(Collected data entries)
★ ★ ★

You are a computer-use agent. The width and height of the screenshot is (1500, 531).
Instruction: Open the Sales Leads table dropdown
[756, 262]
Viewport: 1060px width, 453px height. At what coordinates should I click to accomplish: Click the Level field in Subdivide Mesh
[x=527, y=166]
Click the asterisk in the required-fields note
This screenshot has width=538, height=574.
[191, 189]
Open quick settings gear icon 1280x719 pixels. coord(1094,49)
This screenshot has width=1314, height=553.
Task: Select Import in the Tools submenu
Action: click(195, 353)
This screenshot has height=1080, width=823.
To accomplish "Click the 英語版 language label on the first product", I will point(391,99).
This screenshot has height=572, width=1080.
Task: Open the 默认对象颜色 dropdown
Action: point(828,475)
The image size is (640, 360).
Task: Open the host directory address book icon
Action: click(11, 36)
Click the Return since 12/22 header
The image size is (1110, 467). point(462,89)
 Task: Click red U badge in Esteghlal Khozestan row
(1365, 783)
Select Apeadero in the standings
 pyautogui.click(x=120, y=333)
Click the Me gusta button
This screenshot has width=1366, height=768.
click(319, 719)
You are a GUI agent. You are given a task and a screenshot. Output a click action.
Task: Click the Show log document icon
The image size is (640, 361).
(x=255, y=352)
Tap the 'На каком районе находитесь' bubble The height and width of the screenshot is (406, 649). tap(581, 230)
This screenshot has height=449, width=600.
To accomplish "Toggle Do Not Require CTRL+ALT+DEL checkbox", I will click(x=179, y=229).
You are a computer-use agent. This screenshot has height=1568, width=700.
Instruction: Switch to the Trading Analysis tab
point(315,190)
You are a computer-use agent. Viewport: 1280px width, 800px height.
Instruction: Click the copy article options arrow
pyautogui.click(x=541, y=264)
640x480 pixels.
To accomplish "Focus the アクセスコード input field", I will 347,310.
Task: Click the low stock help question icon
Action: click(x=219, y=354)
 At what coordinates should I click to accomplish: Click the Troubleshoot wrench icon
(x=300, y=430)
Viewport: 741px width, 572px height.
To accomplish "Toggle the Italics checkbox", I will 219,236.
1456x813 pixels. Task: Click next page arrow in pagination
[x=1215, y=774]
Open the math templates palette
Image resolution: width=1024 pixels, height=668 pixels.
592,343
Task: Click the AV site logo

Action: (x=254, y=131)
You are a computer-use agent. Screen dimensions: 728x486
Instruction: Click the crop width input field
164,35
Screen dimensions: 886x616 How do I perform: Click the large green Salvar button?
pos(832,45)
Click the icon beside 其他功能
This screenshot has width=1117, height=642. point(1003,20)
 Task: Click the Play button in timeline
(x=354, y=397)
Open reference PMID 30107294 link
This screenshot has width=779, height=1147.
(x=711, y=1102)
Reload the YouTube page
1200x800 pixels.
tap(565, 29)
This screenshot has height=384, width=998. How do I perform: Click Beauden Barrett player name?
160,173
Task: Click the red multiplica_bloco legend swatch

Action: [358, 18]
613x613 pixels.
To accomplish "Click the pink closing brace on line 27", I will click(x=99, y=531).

★ ★ ★

• **PROBLEM DETAILS**:
Nothing in the data may be left out; copy every line exactly.

• **OUTPUT**:
You are a computer-use agent. The width and height of the screenshot is (1500, 531).
Instruction: Open the Sales Leads table dropdown
[756, 262]
Viewport: 1060px width, 453px height. At what coordinates should I click to accomplish: Click the Level field in Subdivide Mesh
[x=527, y=166]
Click the asterisk in the required-fields note
This screenshot has width=538, height=574.
[191, 189]
Open quick settings gear icon 1280x719 pixels. coord(1094,49)
This screenshot has width=1314, height=553.
Task: Select Import in the Tools submenu
Action: click(195, 353)
This screenshot has height=1080, width=823.
To accomplish "Click the 英語版 language label on the first product", I will point(391,99).
This screenshot has height=572, width=1080.
Task: Open the 默认对象颜色 dropdown
Action: point(828,475)
The image size is (640, 360).
Task: Open the host directory address book icon
Action: click(11, 36)
Click the Return since 12/22 header
The image size is (1110, 467). point(462,89)
 Task: Click red U badge in Esteghlal Khozestan row
(1365, 783)
Select Apeadero in the standings
 pyautogui.click(x=120, y=333)
Click the Me gusta button
This screenshot has width=1366, height=768.
click(319, 719)
You are a GUI agent. You are given a task and a screenshot. Output a click action.
Task: Click the Show log document icon
The image size is (640, 361).
(x=255, y=352)
Tap the 'На каком районе находитесь' bubble The height and width of the screenshot is (406, 649). tap(581, 230)
This screenshot has height=449, width=600.
To accomplish "Toggle Do Not Require CTRL+ALT+DEL checkbox", I will click(x=179, y=229).
You are a computer-use agent. This screenshot has height=1568, width=700.
Instruction: Switch to the Trading Analysis tab
point(315,190)
You are a computer-use agent. Viewport: 1280px width, 800px height.
Instruction: Click the copy article options arrow
pyautogui.click(x=541, y=264)
640x480 pixels.
To accomplish "Focus the アクセスコード input field", I will 347,310.
Task: Click the low stock help question icon
Action: click(x=219, y=354)
 At what coordinates should I click to accomplish: Click the Troubleshoot wrench icon
(x=300, y=430)
Viewport: 741px width, 572px height.
To accomplish "Toggle the Italics checkbox", I will 219,236.
1456x813 pixels. Task: Click next page arrow in pagination
[x=1215, y=774]
Open the math templates palette
Image resolution: width=1024 pixels, height=668 pixels.
592,343
Task: Click the AV site logo

Action: (x=254, y=131)
You are a computer-use agent. Screen dimensions: 728x486
Instruction: Click the crop width input field
164,35
Screen dimensions: 886x616 How do I perform: Click the large green Salvar button?
pos(832,45)
Click the icon beside 其他功能
This screenshot has width=1117, height=642. point(1003,20)
 Task: Click the Play button in timeline
(x=354, y=397)
Open reference PMID 30107294 link
This screenshot has width=779, height=1147.
(x=711, y=1102)
Reload the YouTube page
1200x800 pixels.
tap(565, 29)
This screenshot has height=384, width=998. How do I perform: Click Beauden Barrett player name?
160,173
Task: Click the red multiplica_bloco legend swatch

Action: [358, 18]
613x613 pixels.
To accomplish "Click the pink closing brace on line 27", I will click(x=99, y=531).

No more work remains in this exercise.